The article can be accessed on: https://link.springer.com/article/10.1007/s10389-022-01728-w
The aim of the paper is to enhance understanding of how members of the public make sense of the Covid-19 vaccines and to understand the factors influencing their attitudes towards such artefacts of pandemic governance.
The paper draws on 23 online in-depth interviews with members of the UK public and builds on relevant literature to examine participants’ perceptions of the benefits and risks of Covid-19 vaccines, the sources that have shaped their attitudes, and the level of trust they have towards the government’s handling of the pandemic through vaccines.
The findings indicate that participants generally felt that the benefits of having the vaccine outweigh the risks and that Covid-19 vaccines are a crucial mechanism for enabling society to return to normal. Vaccine acceptance was, for some, strongly linked to a sense of social responsibility and the duty to protect others. However, some participants expressed concerns with regard to the side-effects of Covid-19 vaccines and their perceived potential impact on fertility and DNA makeup. Participants used various sources of information to learn about Covid-19 vaccines and understand their function, benefits, and risks. The majority of participants criticised the government’s response during the early stages of the pandemic yet felt positive about the vaccine rollout.

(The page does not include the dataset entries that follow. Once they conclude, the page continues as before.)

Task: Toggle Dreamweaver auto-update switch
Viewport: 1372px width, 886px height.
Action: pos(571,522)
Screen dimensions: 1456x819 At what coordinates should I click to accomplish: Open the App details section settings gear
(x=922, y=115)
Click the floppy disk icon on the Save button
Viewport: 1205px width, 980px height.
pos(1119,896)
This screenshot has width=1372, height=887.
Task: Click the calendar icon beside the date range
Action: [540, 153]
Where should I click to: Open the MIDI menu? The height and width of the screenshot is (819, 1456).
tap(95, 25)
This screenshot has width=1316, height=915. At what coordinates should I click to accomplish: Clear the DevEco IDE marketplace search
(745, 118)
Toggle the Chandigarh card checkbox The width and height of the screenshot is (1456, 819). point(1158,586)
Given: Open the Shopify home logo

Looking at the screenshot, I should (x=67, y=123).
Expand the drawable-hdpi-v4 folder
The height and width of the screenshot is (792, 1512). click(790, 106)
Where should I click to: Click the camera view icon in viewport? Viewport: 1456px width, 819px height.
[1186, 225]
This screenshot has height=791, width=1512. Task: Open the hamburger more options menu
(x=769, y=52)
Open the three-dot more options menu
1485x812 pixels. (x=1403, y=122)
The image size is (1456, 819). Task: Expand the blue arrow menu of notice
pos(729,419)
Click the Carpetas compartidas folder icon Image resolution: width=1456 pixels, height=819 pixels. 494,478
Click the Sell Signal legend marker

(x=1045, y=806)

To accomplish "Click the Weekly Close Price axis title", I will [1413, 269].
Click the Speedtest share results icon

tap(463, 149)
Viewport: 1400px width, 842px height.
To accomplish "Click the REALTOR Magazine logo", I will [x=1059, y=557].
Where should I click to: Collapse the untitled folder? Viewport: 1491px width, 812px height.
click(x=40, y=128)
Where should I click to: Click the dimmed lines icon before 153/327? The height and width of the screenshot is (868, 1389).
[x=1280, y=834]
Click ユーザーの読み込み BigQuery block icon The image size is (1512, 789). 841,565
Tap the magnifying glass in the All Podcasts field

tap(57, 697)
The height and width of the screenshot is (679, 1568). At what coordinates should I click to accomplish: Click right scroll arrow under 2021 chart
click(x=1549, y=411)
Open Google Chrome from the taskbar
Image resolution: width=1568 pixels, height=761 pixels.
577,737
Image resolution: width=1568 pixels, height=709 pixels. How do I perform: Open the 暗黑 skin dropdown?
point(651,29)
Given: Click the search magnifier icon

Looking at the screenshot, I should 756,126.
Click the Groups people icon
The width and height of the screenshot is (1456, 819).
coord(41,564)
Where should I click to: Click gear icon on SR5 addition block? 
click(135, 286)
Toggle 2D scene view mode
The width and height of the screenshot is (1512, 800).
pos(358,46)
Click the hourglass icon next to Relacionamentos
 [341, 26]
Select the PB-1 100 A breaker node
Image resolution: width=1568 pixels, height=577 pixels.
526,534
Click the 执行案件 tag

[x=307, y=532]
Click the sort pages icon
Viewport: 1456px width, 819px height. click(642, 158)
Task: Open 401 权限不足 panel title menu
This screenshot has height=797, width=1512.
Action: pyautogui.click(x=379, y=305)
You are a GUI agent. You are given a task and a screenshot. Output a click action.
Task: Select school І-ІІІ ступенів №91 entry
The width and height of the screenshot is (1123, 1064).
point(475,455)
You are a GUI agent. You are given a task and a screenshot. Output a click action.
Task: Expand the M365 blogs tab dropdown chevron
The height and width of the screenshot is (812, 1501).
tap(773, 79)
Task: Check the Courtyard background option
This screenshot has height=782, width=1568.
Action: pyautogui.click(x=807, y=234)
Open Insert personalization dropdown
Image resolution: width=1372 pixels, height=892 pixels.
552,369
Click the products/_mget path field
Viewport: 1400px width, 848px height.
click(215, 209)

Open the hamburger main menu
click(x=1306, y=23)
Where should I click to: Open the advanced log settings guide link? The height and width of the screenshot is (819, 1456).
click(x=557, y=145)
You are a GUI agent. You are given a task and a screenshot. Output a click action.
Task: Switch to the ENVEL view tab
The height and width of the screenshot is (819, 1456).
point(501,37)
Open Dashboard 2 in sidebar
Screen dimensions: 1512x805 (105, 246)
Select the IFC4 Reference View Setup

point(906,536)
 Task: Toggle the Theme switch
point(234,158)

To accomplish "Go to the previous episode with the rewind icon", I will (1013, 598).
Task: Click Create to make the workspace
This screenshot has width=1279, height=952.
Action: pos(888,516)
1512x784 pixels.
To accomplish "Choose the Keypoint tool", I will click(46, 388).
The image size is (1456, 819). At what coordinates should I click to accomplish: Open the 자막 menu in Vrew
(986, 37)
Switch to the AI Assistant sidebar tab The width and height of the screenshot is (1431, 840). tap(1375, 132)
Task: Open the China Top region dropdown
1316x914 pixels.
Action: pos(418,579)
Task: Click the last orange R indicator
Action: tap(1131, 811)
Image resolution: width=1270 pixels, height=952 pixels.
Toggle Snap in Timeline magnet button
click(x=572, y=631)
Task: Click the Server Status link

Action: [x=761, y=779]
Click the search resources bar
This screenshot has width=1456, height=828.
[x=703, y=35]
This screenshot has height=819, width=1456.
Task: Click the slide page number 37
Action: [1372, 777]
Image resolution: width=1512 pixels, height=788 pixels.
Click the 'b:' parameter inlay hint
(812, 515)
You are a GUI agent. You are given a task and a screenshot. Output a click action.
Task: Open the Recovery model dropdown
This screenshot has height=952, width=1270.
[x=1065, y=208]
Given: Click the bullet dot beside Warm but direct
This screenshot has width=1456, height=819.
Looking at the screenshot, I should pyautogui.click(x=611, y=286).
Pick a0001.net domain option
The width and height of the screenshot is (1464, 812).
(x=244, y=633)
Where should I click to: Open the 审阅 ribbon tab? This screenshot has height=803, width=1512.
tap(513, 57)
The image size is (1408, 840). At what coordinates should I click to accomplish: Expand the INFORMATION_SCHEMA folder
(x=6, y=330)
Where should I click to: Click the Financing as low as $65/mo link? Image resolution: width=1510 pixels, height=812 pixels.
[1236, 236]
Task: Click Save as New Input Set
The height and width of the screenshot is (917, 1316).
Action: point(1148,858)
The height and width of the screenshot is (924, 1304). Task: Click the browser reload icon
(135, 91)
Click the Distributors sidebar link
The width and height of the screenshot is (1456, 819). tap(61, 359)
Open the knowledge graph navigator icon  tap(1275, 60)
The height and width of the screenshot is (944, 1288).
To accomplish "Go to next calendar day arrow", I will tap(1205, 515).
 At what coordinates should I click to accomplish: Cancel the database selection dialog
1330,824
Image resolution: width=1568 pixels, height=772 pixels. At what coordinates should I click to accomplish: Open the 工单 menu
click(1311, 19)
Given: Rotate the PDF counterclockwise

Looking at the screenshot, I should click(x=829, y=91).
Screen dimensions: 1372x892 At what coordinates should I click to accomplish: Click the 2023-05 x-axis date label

Just as with any other vaccination programme, the success of the Covid-19 immunisation campaigns does not only depend on the efficacy of the vaccines themselves or the ability to secure access to them, but also on a myriad of other factors which include public compliance and trust in governments and health authorities. To support an effective immunisation campaign that is capable of bringing the pandemic to an end, governments need to understand public concerns, garner trust, and devise adequate strategies for engaging the public and building more resilient societies.